As of now, “Carnivale’s” tent remains closed. A call to HBO’s publicity office wasn’t returned, but HBO President Chris Albrecht shared his ambivalence about the show’s death with reporters during last week’s Television Critics Association meeting in Beverly Hills.

Mr. Albrecht said the show’s high cost and its inability to attract an audience overseas sealed its fate, but he was shocked nonetheless at the outpouring of e-mails and calls from the show’s fan base.

“Carnivale” creator Dan Knauf says the show’s loyal fan base helped win the show its second — and final — season.

“The Nielsen numbers weren’t there, but they were getting a huge response on the Internet,” Mr. Knauf says. “They don’t have the tools to translate that yet.”

Mr. Knauf realizes the chances of “Carnivale” returning as a regular series are dim, but he is open to the project returning as a three-hour film or a series of such movies.

“One thing I won’t do is some three-hour movie to tie up loose ends,” he says. “I’ve got four seasons of material in excess of what I did.”

Liz Hale of Nashville created www.enterpriseproject.org months before the show’s demise, fearing its lackluster ratings would doom the space drama. Her Web site raised enough money to buy an ad in Variety calling for the preservation of the show. Miss Hale took some satisfaction in knowing the advertisement made its way to the “Enterprise” set.

Now, her best bet might be for another “Star Trek”-themed show to get a green light.

Some shows do rise from the ashes.

After getting bumped from the NBC schedule, military courtroom drama “Jag” shifted to CBS, where it enjoyed a healthy extended run.

The best recent example is Fox’s “Family Guy,” which benefited in part from being an animated show. Had it been live action, the actors might have aged beyond their roles and the show’s look might not have been easily duplicated, says Robert Thompson, professor of popular culture with Syracuse University.
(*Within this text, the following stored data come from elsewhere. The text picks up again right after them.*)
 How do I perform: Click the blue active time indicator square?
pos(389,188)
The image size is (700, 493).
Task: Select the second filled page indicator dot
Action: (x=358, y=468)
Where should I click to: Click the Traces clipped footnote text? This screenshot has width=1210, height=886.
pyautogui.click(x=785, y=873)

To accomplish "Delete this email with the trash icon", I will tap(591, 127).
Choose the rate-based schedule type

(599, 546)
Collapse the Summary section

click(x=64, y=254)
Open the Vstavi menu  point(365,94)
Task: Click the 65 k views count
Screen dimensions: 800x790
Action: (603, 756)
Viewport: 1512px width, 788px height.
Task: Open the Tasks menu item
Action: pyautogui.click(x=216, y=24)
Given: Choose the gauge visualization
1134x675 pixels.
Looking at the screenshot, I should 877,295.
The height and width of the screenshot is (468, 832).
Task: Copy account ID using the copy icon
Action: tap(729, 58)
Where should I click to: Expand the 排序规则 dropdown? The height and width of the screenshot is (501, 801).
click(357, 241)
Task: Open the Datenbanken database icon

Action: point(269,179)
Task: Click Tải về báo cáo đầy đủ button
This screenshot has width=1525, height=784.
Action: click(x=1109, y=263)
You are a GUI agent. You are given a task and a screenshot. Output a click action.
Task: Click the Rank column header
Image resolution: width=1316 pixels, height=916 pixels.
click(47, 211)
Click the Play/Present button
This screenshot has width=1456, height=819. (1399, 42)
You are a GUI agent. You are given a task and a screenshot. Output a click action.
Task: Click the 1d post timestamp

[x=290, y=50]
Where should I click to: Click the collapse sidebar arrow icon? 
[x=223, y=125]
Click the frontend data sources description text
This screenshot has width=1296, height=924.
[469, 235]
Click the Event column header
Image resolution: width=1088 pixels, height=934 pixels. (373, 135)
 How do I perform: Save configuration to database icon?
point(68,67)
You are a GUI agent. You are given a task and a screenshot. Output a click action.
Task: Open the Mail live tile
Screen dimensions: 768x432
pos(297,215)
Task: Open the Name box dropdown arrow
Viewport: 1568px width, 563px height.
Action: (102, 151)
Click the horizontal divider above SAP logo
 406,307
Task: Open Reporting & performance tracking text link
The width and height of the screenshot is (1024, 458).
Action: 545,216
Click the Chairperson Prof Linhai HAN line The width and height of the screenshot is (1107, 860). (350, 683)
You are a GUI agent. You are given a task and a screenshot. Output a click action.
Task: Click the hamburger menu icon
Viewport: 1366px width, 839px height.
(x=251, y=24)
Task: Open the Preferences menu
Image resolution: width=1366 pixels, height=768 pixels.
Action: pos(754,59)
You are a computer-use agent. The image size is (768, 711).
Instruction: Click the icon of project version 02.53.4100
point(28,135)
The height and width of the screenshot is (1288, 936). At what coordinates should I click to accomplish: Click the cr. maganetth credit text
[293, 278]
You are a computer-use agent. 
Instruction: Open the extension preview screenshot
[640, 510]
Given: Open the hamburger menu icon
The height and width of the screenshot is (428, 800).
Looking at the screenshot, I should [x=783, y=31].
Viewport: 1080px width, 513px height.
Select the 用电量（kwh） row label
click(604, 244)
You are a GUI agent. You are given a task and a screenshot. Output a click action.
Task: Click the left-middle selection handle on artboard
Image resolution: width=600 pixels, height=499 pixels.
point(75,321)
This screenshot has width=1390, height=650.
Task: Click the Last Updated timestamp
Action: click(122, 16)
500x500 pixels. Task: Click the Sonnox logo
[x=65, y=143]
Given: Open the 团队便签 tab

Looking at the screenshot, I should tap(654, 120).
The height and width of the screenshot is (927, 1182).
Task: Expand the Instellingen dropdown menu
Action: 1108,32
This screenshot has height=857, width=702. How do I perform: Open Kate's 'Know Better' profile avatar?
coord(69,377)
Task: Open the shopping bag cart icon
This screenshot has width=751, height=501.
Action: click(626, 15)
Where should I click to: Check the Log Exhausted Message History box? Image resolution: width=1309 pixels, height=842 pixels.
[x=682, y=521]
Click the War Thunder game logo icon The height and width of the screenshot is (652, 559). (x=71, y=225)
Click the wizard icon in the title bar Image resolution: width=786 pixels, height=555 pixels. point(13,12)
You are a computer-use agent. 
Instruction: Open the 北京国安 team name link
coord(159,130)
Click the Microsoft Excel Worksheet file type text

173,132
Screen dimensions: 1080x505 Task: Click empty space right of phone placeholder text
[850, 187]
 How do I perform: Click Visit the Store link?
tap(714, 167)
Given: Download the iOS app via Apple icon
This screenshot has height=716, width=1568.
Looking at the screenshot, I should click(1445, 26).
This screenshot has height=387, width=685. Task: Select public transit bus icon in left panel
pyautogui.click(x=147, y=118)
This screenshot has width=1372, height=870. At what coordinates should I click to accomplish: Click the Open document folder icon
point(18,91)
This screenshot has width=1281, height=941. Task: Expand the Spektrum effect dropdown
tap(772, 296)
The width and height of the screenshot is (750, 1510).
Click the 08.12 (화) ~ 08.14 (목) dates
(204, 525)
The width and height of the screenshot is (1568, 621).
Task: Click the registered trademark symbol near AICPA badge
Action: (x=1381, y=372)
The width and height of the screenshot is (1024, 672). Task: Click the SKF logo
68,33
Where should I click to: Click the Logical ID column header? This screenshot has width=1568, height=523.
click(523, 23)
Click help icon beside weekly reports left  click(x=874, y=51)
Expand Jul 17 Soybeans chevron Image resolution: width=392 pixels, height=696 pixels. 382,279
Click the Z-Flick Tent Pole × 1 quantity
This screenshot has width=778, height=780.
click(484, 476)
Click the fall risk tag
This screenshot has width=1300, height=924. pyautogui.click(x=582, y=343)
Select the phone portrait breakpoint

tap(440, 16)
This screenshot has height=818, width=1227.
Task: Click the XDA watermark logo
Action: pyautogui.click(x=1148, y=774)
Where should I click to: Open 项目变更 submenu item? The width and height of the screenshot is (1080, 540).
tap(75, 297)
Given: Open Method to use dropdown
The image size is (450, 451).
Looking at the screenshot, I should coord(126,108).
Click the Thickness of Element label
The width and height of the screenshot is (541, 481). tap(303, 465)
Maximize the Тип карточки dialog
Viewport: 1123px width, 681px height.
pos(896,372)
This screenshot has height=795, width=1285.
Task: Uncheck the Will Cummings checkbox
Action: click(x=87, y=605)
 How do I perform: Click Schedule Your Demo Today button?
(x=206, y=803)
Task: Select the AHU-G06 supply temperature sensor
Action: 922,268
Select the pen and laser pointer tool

But “Family Guy” is an anomaly, according to Mr. Thompson, who reckons the return of a canceled show “is the equivalent of a miracle in the television business.”

Discounting the Internet’s impact, Mr. Thompson says the proliferation of channels on the television dial today offers canceled shows their best hope of resurrection.

The modern television landscape can also work against second chances. In the past, show producers leased the rights to broadcast their programs to the big three networks. “If a network canceled them, they could take it elsewhere,” Mr. Thompson explains, noting shows like “Father Knows Best” and “Leave it to Beaver” appeared on multiple networks.

Now, those networks often own outright the shows they broadcast, a result of legislation in the mid-1990s which paved the way for networks to retain ownership of their programming.

Boody, Ill. resident Angela Williams created www.savejoanofarcadia.com right after its cancellation in May.

Its return seems unlikely, but Miss Williams hopes at least to see the series’ second season appear on DVD as soon as possible and perhaps a television film or miniseries to bring about some closure.

“We haven’t given up hope,” Miss Williams writes via e-mail. “That’s one thing this show has taught the fans — nothing is impossible, unless you don’t have hope.”

Mr. Knauf understands why fans cling so tenaciously to shows, even when the odds are stacked so firmly against them.

“Nobody likes it when your’e reading a book and you’re halfway through it and somebody snatches it away from you,” he says.